Task description >> Render this sentence from the worked integral solution below in Spanish: "This type of integral is typically solved using a method called u-substitution, which is part of calculus."

Given passage >>
Question

Find the definite or indefinite integral.$$\int_{0}^{2} \frac{x d x}{x^{2}+1}$$

Answer

**step1 Identify the Integral and the Method**

The problem asks for the definite integral of the function $$\frac{x}{x^2+1}$$ from $$0$$ to $$2$$. This type of integral is typically solved using a method called u-substitution, which is part of calculus.

$$ \int_{0}^{2} \frac{x d x}{x^{2}+1} $$

**step2 Perform a u-Substitution**

To simplify the integral, we choose a part of the integrand to be our new variable, $$u$$. A common strategy is to let $$u$$ be the denominator or an inner function. In this case, let:

$$ u = x^2 + 1 $$

Next, we need to find the differential $$du$$ by differentiating $$u$$ with respect to $$x$$:

$$ \frac{du}{dx} = 2x $$

Rearrange this to find an expression for $$x \, dx$$, which is present in the numerator of our integral:

$$ du = 2x \, dx $$

$$ x \, dx = \frac{1}{2} du $$

**step3 Change the Limits of Integration**

Since this is a definite integral, the original limits of integration ( $$0$$ and $$2$$) correspond to the variable $$x$$. When we change the variable to $$u$$, we must also change these limits to be in terms of $$u$$.

Stored records >>

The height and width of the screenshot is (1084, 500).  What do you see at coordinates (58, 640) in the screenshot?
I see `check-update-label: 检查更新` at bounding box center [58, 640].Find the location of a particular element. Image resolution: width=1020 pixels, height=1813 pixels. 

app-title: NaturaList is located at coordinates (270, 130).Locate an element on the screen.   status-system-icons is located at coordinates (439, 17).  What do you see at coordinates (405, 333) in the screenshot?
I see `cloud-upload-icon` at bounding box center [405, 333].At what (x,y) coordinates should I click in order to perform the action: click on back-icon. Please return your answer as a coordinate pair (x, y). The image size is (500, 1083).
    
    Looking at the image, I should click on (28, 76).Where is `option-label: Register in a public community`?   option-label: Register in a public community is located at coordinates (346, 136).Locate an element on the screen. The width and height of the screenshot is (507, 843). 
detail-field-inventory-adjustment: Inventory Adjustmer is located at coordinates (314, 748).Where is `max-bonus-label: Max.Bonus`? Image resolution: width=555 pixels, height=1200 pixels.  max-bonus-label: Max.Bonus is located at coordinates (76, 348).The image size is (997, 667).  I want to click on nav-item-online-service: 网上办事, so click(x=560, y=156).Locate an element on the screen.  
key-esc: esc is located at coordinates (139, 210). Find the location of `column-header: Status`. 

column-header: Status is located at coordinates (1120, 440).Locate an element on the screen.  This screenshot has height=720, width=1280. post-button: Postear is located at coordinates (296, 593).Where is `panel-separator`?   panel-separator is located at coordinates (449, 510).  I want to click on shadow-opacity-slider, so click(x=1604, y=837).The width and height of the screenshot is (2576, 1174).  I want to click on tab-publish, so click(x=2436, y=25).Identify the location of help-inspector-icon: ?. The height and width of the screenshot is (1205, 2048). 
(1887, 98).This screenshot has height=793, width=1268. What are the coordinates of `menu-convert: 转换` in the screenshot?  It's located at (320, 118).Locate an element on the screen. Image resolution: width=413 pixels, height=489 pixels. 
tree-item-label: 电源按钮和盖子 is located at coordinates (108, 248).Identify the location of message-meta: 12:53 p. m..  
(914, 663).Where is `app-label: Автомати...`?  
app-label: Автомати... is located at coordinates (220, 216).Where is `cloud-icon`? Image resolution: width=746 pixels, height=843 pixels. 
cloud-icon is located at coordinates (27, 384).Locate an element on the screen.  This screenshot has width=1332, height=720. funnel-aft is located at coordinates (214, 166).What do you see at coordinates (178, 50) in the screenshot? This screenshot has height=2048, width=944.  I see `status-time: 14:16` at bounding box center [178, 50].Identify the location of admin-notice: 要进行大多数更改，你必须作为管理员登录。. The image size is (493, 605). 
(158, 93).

Output >> Este tipo de integral se resuelve normalmente mediante un método llamado sustitución u, que forma parte del cálculo.